## EXERCISE DIRECTIONS
Go through the material and return every line that contains the string "pencil".

## DATASET CONTENT
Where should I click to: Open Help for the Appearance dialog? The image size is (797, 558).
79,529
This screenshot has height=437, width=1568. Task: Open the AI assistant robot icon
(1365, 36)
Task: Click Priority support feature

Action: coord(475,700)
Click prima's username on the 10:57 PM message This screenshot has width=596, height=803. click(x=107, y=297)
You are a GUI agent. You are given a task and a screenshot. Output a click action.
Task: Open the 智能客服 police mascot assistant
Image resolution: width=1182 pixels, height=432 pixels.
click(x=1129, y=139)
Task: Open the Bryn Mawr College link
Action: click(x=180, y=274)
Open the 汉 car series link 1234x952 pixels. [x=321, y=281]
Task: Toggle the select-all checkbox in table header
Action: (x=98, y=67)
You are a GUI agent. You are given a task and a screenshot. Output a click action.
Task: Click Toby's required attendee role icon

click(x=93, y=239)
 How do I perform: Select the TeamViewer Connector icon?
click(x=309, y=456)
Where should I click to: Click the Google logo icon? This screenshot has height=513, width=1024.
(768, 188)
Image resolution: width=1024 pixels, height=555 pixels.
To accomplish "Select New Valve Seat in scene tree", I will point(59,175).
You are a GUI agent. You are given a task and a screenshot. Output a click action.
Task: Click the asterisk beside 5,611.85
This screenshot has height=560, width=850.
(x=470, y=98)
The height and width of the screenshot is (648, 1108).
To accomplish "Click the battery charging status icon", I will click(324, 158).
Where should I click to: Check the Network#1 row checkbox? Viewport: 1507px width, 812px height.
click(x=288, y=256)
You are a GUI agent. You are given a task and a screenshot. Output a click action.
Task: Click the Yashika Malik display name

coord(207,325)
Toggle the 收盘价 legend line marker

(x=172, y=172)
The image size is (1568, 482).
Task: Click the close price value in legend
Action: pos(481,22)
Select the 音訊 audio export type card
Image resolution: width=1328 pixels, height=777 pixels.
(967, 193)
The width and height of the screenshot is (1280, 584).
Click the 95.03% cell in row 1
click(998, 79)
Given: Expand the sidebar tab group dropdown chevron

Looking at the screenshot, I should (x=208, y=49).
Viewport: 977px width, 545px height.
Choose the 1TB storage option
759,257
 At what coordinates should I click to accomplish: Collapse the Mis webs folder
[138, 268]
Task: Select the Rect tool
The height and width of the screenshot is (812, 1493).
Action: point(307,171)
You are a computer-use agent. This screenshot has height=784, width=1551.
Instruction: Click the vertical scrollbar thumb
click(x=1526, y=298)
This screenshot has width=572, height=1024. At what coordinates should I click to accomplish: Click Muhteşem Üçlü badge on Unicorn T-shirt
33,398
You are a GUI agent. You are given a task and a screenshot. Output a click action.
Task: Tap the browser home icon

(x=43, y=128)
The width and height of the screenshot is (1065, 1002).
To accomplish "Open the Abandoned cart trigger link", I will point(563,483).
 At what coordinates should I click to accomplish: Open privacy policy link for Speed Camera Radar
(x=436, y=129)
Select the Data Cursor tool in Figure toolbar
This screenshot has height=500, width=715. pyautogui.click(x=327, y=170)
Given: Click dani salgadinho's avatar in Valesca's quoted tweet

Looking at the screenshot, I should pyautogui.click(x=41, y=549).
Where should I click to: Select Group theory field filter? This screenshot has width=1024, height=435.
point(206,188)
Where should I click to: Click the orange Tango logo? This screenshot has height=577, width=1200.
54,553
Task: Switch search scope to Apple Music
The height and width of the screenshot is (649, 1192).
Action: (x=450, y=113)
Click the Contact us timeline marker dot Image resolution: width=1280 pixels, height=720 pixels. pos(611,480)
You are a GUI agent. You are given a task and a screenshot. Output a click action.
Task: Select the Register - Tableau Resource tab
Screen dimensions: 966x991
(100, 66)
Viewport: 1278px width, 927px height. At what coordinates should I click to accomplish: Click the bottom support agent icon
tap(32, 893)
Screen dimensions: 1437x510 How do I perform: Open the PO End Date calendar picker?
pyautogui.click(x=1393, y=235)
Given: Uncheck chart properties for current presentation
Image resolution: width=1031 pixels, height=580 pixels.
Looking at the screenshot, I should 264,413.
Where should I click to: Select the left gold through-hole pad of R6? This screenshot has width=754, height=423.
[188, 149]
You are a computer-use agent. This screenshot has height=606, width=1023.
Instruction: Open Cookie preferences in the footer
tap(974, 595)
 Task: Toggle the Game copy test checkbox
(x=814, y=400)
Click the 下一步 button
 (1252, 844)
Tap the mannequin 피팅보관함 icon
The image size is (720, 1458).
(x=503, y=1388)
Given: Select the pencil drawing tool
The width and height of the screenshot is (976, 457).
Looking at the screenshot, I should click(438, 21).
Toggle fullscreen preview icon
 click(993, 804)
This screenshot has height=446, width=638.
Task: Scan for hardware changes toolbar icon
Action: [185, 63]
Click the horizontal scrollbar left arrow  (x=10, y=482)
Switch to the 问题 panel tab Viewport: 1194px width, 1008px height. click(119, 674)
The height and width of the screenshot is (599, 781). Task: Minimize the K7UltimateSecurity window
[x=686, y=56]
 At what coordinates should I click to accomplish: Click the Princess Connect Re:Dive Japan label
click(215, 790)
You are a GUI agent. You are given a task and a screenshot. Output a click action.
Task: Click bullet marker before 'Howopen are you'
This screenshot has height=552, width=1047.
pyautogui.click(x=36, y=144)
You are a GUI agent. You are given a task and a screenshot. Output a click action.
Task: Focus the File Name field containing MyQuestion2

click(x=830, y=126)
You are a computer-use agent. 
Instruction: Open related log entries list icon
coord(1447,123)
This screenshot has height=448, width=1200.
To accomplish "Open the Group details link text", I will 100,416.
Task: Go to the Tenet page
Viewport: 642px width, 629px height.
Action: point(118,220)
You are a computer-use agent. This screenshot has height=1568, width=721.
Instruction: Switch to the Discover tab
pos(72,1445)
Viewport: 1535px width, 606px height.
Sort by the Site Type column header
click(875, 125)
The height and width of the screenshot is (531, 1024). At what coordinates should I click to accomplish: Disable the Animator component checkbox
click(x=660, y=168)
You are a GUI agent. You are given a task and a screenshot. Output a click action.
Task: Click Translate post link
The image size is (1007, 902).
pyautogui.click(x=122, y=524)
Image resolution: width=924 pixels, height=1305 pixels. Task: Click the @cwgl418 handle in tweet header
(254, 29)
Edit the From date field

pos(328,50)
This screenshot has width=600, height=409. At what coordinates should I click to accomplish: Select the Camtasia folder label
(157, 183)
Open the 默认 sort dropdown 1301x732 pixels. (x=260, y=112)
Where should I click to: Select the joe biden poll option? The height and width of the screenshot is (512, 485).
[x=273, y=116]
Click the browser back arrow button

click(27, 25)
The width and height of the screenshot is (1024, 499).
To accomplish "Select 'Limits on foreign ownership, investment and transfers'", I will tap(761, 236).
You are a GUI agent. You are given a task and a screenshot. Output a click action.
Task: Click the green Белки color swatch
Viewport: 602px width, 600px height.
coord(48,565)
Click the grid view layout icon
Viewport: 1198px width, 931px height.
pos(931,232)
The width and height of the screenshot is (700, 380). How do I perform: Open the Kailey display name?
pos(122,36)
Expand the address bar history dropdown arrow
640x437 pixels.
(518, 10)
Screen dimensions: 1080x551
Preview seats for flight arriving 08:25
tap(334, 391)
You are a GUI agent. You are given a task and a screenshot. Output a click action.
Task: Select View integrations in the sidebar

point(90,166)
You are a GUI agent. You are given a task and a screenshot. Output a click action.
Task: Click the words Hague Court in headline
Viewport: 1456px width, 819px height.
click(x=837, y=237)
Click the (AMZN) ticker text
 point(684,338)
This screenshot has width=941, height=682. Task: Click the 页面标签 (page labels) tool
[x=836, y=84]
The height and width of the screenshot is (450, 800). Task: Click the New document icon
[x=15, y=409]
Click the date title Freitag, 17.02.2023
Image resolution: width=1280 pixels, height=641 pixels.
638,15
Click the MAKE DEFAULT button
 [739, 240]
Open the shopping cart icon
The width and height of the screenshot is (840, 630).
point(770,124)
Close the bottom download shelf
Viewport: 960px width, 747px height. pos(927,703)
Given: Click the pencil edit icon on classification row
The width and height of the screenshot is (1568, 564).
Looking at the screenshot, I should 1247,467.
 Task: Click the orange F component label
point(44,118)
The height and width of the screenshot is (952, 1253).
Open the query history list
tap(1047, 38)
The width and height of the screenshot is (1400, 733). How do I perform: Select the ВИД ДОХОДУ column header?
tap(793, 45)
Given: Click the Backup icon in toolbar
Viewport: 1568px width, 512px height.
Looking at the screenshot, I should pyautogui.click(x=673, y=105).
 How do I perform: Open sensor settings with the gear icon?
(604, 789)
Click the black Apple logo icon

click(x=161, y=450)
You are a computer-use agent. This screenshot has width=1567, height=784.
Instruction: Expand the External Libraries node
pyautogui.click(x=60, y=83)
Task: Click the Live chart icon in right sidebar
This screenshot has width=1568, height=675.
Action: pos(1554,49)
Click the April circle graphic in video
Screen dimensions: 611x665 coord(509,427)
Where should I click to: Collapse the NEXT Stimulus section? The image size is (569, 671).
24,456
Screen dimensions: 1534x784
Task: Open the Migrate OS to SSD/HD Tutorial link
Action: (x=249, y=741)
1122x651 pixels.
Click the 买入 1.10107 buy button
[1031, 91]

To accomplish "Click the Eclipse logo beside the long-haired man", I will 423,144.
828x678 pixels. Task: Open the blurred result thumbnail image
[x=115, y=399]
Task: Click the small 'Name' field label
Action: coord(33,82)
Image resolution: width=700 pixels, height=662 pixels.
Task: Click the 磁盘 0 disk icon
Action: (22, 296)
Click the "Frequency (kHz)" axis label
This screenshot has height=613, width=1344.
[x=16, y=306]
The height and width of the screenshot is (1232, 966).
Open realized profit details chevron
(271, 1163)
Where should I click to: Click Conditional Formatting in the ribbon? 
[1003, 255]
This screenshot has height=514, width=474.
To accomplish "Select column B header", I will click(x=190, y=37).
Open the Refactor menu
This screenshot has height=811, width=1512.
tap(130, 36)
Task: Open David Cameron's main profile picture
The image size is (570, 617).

## WRITTEN RESPONSE
Given: Select the pencil drawing tool
Given: Click the pencil edit icon on classification row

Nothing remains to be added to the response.